Em and Matt have been left reeling from the revelations of the past few weeks - not only do they now know that they are the children of a Guardian and an Animare, they now also know that their mother bound their father into a painting because he wanted to use them and their amazing creative abilities to open Hollow Earth and release the monsters on the world.  That was enough to take in, but now their mother is also missing and they have no idea where to find her. 

When they accidentally animate themselves into a painting at the time it was painted, Em and Matt realise that they have the ability to travel through time if they use a painting from the time they want to travel to.  It is a stunning revelation, one that comes just in time for them to embark on another dangerous and thrilling adventure when they discover an old painting in the house that seems to hold a clue to help them solve the mysteries that surround them.  It is a stressful time, a time when they not only face the challenges of being Animare and Guardian combined, but also a time of normal change for any 'tween, a time of growth, loss, and changing relationships between siblings.

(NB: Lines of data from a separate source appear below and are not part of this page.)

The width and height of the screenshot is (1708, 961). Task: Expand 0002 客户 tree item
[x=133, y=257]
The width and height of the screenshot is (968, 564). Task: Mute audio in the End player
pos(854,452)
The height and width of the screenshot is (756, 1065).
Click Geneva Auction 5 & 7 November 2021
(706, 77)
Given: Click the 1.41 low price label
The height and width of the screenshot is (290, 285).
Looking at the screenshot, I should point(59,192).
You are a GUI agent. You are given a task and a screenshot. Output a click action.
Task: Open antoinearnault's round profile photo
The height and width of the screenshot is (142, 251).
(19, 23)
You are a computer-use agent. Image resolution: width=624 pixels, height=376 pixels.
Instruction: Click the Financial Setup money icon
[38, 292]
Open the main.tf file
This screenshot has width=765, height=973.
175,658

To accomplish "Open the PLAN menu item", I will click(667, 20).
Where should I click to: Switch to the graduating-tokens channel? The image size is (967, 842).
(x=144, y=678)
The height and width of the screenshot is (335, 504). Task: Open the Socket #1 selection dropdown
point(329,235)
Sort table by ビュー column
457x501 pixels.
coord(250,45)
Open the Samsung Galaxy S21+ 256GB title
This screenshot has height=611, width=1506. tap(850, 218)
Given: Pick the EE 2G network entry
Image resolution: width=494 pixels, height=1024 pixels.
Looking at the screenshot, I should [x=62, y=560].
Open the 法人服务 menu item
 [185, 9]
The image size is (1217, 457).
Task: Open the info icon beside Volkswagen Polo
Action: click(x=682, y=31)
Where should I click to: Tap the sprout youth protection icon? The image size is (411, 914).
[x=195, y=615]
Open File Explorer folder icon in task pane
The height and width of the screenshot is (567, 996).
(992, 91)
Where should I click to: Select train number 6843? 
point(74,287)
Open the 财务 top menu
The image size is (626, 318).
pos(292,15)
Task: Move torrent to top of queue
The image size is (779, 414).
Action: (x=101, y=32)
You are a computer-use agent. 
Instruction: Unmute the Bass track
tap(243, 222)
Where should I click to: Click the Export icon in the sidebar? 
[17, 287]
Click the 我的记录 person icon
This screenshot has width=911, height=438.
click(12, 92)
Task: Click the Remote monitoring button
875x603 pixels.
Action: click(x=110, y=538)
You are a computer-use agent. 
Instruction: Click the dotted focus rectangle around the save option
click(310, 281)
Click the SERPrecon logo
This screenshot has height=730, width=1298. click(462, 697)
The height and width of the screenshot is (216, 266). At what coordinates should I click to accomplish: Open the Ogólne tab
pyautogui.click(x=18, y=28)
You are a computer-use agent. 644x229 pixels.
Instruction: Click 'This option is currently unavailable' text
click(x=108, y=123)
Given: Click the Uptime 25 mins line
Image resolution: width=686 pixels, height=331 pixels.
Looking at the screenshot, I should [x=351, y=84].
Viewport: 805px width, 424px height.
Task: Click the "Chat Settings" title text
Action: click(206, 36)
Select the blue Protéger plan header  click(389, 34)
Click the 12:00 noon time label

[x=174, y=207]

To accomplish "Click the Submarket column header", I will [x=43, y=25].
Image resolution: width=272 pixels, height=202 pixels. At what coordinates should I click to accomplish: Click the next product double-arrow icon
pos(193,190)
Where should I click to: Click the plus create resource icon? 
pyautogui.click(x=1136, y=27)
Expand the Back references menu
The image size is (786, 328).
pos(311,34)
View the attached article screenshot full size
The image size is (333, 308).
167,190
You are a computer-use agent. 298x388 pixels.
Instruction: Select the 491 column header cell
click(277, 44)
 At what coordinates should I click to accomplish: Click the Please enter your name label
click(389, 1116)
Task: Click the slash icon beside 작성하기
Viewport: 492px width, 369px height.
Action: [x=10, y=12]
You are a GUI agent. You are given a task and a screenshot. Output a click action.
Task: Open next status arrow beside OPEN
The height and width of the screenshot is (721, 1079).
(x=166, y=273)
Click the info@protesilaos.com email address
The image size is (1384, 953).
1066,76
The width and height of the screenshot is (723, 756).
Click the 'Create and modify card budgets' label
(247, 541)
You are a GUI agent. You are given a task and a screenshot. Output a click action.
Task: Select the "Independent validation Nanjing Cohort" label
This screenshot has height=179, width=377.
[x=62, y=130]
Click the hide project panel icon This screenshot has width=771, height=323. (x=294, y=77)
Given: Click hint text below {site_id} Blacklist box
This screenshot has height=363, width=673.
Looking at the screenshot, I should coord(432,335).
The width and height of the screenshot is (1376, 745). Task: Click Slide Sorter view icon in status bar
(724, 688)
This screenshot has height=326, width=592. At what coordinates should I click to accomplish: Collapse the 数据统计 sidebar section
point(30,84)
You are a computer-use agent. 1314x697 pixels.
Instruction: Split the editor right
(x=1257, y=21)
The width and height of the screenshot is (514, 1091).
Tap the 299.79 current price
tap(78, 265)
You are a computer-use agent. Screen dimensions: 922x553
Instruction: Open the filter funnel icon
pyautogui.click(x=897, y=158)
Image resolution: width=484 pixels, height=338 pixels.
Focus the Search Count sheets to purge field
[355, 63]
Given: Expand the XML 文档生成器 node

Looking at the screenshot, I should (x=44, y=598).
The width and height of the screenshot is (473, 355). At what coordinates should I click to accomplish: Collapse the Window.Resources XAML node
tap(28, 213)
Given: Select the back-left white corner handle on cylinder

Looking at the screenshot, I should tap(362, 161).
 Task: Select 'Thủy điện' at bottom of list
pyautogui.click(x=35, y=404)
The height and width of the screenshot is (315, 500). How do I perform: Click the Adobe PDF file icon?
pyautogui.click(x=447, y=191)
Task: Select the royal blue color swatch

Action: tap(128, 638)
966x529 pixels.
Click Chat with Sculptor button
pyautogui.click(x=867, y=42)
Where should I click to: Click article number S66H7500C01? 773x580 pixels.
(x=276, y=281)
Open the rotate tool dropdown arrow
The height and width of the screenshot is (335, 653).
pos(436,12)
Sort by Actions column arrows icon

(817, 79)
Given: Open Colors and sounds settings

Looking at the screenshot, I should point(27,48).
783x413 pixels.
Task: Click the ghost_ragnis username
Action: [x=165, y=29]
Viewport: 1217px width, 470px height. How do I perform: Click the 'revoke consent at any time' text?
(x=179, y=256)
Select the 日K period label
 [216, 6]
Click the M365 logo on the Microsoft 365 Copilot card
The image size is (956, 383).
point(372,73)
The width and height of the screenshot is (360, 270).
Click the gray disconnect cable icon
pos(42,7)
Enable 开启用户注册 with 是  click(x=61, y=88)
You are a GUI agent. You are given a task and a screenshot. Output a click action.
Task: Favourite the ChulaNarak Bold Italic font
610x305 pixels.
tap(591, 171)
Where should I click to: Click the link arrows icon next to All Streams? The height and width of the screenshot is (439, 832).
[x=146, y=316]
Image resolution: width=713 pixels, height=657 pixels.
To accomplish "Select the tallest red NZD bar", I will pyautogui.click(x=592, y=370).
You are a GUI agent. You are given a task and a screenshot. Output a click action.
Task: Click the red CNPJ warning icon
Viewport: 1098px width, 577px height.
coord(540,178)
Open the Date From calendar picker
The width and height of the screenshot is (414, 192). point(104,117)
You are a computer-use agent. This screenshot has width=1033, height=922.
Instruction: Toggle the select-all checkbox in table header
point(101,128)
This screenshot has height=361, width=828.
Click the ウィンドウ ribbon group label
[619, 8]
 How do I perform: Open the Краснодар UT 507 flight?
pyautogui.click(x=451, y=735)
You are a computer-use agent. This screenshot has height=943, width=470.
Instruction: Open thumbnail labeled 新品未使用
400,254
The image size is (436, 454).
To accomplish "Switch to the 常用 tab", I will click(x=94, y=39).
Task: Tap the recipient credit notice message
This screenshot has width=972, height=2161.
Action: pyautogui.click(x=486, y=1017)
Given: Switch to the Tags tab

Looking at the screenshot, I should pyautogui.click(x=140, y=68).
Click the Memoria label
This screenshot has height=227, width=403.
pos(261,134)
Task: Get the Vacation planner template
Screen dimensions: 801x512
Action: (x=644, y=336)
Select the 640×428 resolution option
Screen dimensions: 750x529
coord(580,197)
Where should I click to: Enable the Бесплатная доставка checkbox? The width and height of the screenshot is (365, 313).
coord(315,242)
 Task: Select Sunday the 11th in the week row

Bone quill is the second book in the Hollow Earth series and continues on from the first book without pause, a chance for a single deep breath before plunging back into the action.  It has been a while since I read the first book in the series, but this book feels like it carries on with the same amount of energy, a story that is driven forward by imagination and a deft touch with the writing.  The story is not dumbed down, and it doesn't use too much high level language, which makes it a great read for confident younger readers and for teens who are struggling a little with reading. 

The characters are well thought out, and there is obviously a well thought out mythology here, a set of rules that may be bent by the unique abilities of Em and Matt, but you can still see how they make sense.  This is an enjoyable and engrossing series and I hope that there are a few more books in the series to keep readers hooked for many years to come.  This series has the potential of developing a cult series, and you can easily see it transformed into a movie or TV series - maybe even with an appearance from one of the authors?  A great read for boys and fantasy lovers who enjoy a story that blends into our own time and place.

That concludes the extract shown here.